Malifishmirtz, Phineas and Ferb, "Excaliferb"

Shapeshifting comes in a lot of forms (in every pun-laden sense of the word). Most shapeshifters, however, stick to using a single concrete form at a time; this is true even if they swap shapes quickly during a Shapeshifter Showdown, or when truly skilled shapeshifters mix-and-match elements of their alternate form with their normal human form.

Sometimes, though, a shapeshifter gets the idea that if more is better, why limit themselves to just one shape at a time? Why not transform into all of their forms, all at the same time, and become the ultimate Shapeshifter Weapon?

They will, however, often encounter a slight problem: Instead of merging the best elements of their various forms into one sleek and awesome Hybrid Monster, it will literally combine and merge their various forms together, producing a chimeric monstrosity that only an Eldritch Abomination could appreciate. It may feature one head from each form; all the arms, claws, paws, legs, Combat Tentacles, fur, scales, and Body Horror that goes along with them; a half-dozen mismatched wings, and — like the proverbial cherry on top — the original head and/or upper torso of their Shapeshifter Default Form.

Despite the patchwork nature of this form, it does still have some advantages. Like the power of intimidation, its supermassive size with strength and durability to match, and an Anatomy Arsenal stocked with every variety of Breath Weapon known to man (if not more), and can easily wipe out entire armies that approach anywhere within its "Instant Death" Radius.
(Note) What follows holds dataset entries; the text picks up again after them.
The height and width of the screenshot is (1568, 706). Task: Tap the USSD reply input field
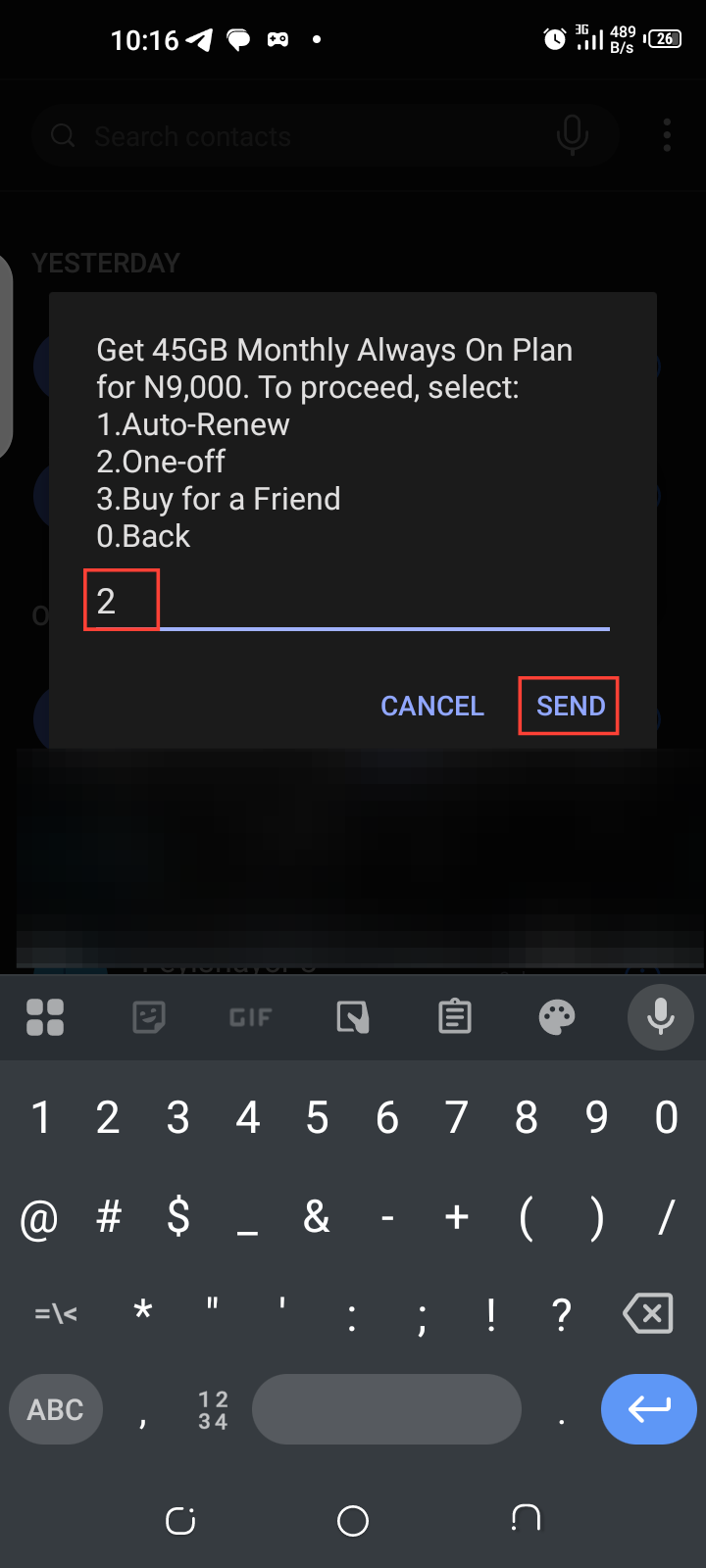347,601
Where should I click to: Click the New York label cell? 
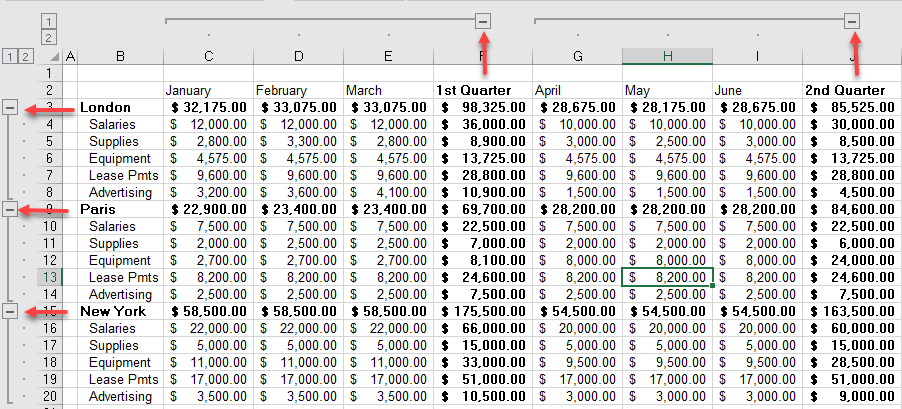click(x=119, y=311)
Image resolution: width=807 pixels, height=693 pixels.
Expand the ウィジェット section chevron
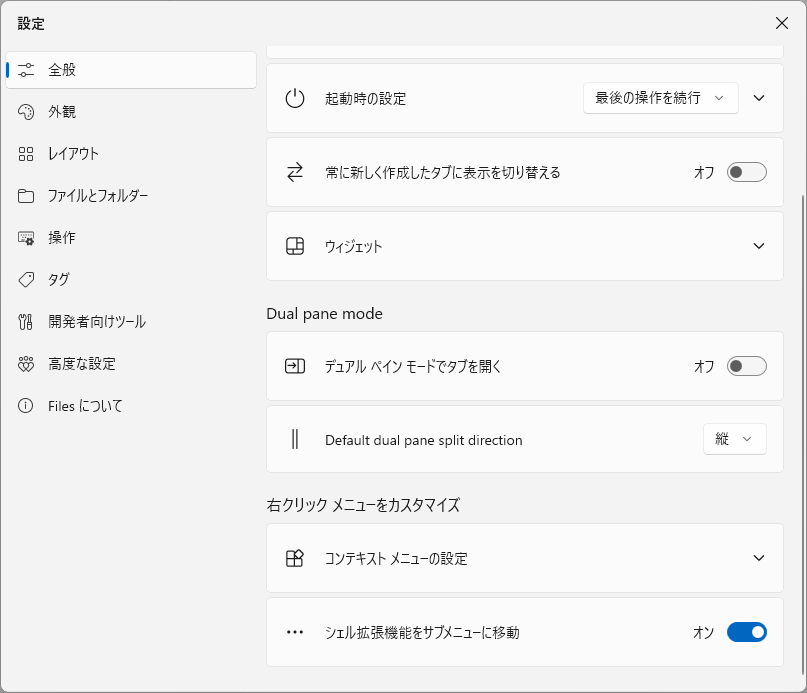(759, 246)
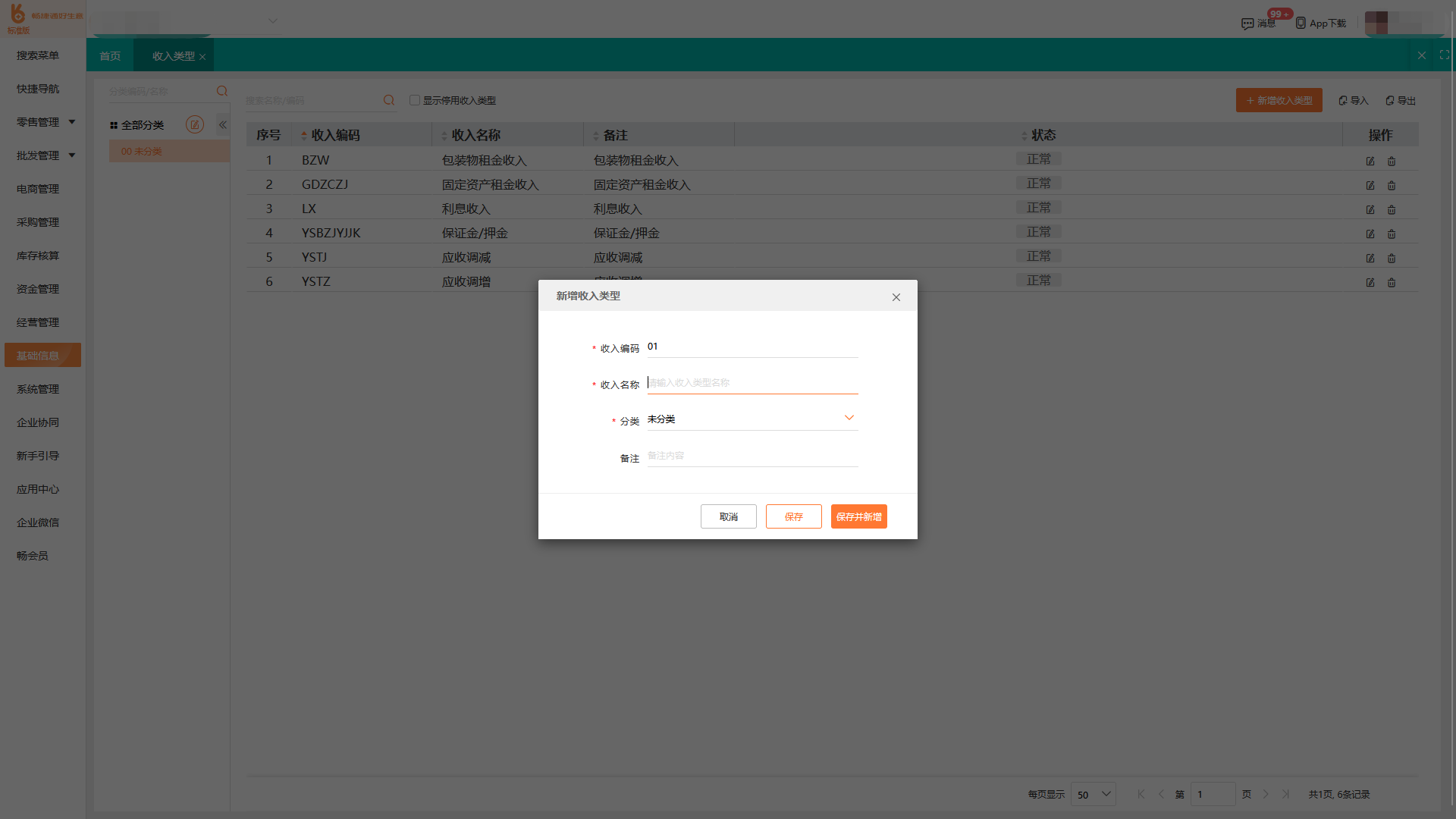Click 收入名称 input field in dialog
Viewport: 1456px width, 819px height.
click(x=752, y=382)
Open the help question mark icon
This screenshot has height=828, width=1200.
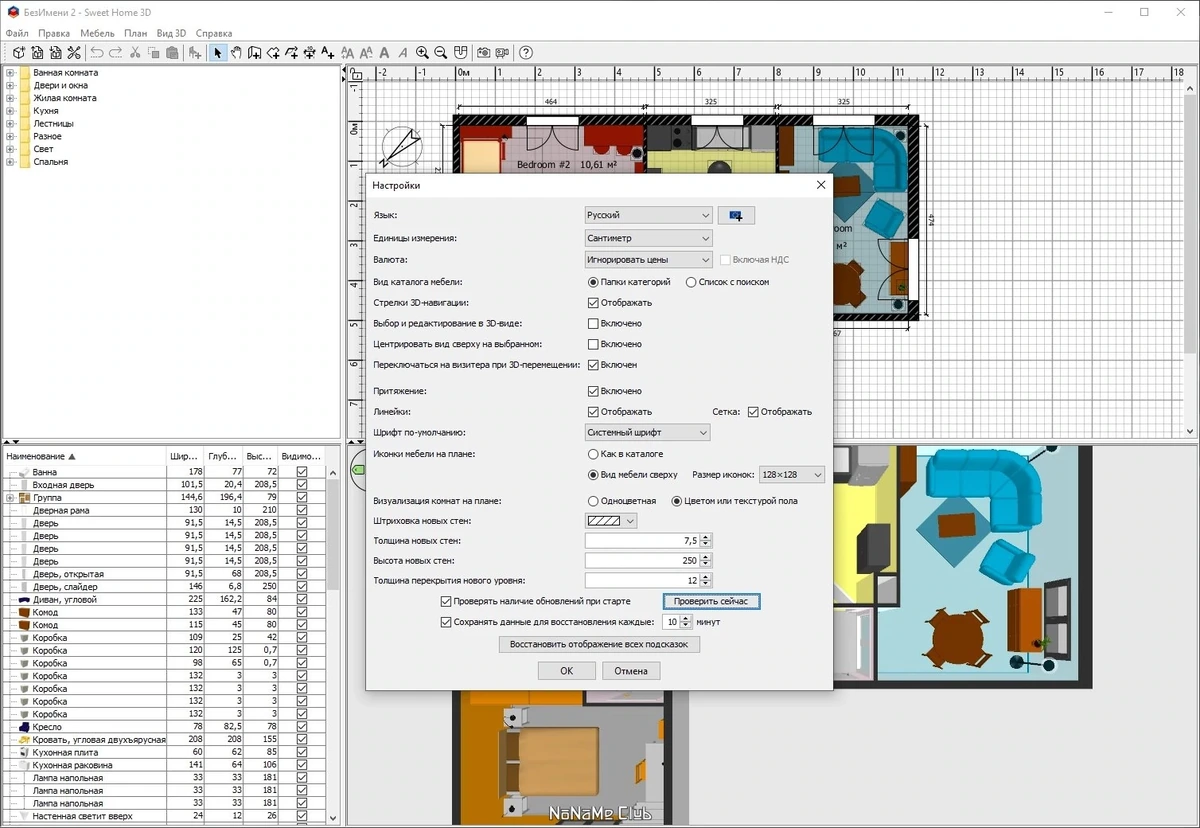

However, this form may have severe drawbacks over the individual component forms, and it's likely to be rather slow due to size, highly unstable, or prone to catastrophic failure. If the shapeshifter can't keep focus he may enter a Superpower Meltdown where the Loss of Identity causes the body's components to attack each other, with the potential to become the very goriest of Shapeshifter Swan Songs.

Because of all the above drawbacks, this is sometimes used as a nasty curse, typically a Forced Transformation that Mode Locks the victim. The independent body parts in this case are usually Guardian Entities outside of the victim's control, but won't attack him or her. They may however respond to his or her emotional cues, like a gorgon's snake hair or an owner's pets.

The Shapeshifter Mashup is usually the penultimate step in the Bishōnen Line, right before a return to a humanlike appearance. It may also be used as a One-Winged Angel form for a shapeshifting villain.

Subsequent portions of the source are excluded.